Capítulo Tres

Cuando Ricardo Salazar entró en los pacíficos confines de la iglesia, el suave resplandor de la luz de las velas iluminó el espacio sagrado. El aroma del incienso persistía en el aire, creando una atmósfera de tranquilidad. Mientras se acercaban a los bancos, una figura surgió de las sombras y llamó su atención. Era Irene, una devota conocida por su dedicación a su fe. A primera vista, la hermana parecía una monja cualquiera, vestida con su modesto atuendo. Sin embargo, había algo diferente en ella, un brillo en sus ojos azul cielo y un sutil sonrojo en sus mejillas. A medida que se acercaba a Ricardo Salazar, su respiración se aceleró revelando un atisbo de anticipación. Con una cálida sonrisa, la hermana Irene se acercó a Ricardo Salazar y le preguntó: —Querido, ¿para qué estás aquí? —Su voz tenía un tono suave y melódico, cautivando a Ricardo Salazar con su dulzura. Sin embargo, había un toque de vulnerabilidad en su voz, como si estuviera luchando por mantener la compostura.

De todo lo malo que se le atribuía, pocas eran las buenas de él, entre ellas estaba: haberla sacado del inframundo en el que caminaba. —Hermana Irene —susurró, aunque dicen que Ricardo no ayudaba a nadie sin pagar un precio—. Justo la persona que estaba buscando. Sacó un revólver de su cinturón y la abrazó.

Sintiendo una repentina inquietud, frunció el ceño cuando Ricardo le reveló el arma. Ella se tensó, sin saber cómo reaccionar. A pesar de conocer su pasado, no podía creer que la violencia solucionaría algo. Sus ojos se abrieron. —Espera… Ricardo —dijo aún con calma, con la mano apoyada en su brazo. Había una mezcla de miedo y preocupación en su expresión mientras lo miraba a los ojos, esperando encontrar algo de comprensión en sus fanales. En ese momento, parecía que ambos estaban en una encrucijada donde la lealtad, la amistad y la confianza chocaban con sus respectivos roles en la vida. Ella se había dedicado a Dios y tales actos de brutalidad violaban todo en lo que creía, sin embargo…

—No te voy a matar—le susurró al oído——pero la usarás. La empujó hacia la pared y le besó el cuello.

La hermana Irene jadeó al sentir los labios de Ricardo presionar su piel sensible, enviando una sacudida de deseo a través de su cuerpo. Su corazón se aceleró, confundida por estos sentimientos hacia alguien que representaba todo lo que le habían enseñado a rechazar. Pero, de nuevo… Tal vez, esto demuestra cuán contradictorios pueden ser los humanos.

Mientras él la empujaba más contra la pared, ella cerró los ojos, sintiéndose mareada por la pasión.

Incapaz de resistirse, levantó la mano y pasó los dedos por su cabello oscuro, gimiendo.

—No sé por qué… —logró tartamudear entre jadeos. No era verdad; sabía por qué quería este placer prohibido. Pero admitirlo en voz alta lo hizo real.

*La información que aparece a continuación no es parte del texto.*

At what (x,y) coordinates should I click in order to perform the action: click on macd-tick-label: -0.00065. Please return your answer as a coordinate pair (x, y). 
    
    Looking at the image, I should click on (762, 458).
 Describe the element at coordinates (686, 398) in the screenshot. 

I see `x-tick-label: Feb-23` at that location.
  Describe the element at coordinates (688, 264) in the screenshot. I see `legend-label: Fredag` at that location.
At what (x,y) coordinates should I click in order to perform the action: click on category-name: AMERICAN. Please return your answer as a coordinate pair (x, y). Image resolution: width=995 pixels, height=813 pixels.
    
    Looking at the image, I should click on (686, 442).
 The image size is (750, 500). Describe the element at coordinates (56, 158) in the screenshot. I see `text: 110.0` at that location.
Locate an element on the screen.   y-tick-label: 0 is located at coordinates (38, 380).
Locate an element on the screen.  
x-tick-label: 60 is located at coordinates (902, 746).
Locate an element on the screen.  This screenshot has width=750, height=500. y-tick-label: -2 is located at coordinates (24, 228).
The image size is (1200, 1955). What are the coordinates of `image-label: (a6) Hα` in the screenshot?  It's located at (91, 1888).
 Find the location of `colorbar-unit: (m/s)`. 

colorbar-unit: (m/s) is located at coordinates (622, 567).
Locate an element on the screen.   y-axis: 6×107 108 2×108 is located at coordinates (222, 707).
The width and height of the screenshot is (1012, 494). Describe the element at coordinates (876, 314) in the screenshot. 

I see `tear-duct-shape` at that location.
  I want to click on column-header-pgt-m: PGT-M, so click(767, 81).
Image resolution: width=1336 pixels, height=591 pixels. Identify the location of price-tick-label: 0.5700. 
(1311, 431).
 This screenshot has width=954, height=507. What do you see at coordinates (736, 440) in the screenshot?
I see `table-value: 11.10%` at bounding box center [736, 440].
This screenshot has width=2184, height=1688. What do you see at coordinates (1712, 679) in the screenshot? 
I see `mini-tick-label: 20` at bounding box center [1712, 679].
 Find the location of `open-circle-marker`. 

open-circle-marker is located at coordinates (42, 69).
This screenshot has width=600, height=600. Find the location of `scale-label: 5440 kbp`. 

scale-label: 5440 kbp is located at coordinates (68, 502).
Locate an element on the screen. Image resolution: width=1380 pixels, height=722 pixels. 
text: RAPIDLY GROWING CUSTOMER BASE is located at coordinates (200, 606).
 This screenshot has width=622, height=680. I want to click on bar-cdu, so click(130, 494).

*¿A quién quieres que mate? —Preguntó mientras se dejaba llevar por las sensaciones que las caricias extendían en su piel.

 La miró: —A los señores Manilla. Ambos no han pagado el rescate de la pequeña Nicole después de que la secuestrara y eso me enfurece.

Irene no pudo negar su demanda, este hombre era quien la había sacado de la pesadilla de vivir como prostituta e instalado en el convento. También era consciente de las consecuencias que afrontaría si se negaba. Ricardo jamás perdonó a un traidor en el pasado y ella no iba a ser la excepción.

Su rostro se sonrojó por la vergüenza y la culpa como ingredientes venenosos en una poción. Por mucho que intentara ignorar la retorcida lógica detrás de sus deseos, era imposible. La idea de que alguien pudiera sufrir daño, en especial personas inocentes, aún le repugnaba… allí estaba, dispuesta a entregarse a la oscuridad de Ricardo solo porque le proporcionaba placer.

—Oh Dios —gimió ella, escondiendo su rostro en su hombro—. Esto está mal.

Pero incluso mientras pronunciaba las palabras, no se atrevía a alejarlo. En lugar de eso, lo abrazó con más fuerza, disfrutando del poder que exudaba a pesar de la causa de sus pecados sobre sus hombros. Permanecieron así durante mucho tiempo, entrelazados en el abrazo del otro, hasta que sus corazones se desaceleraron y la realidad volvió a estrellarse.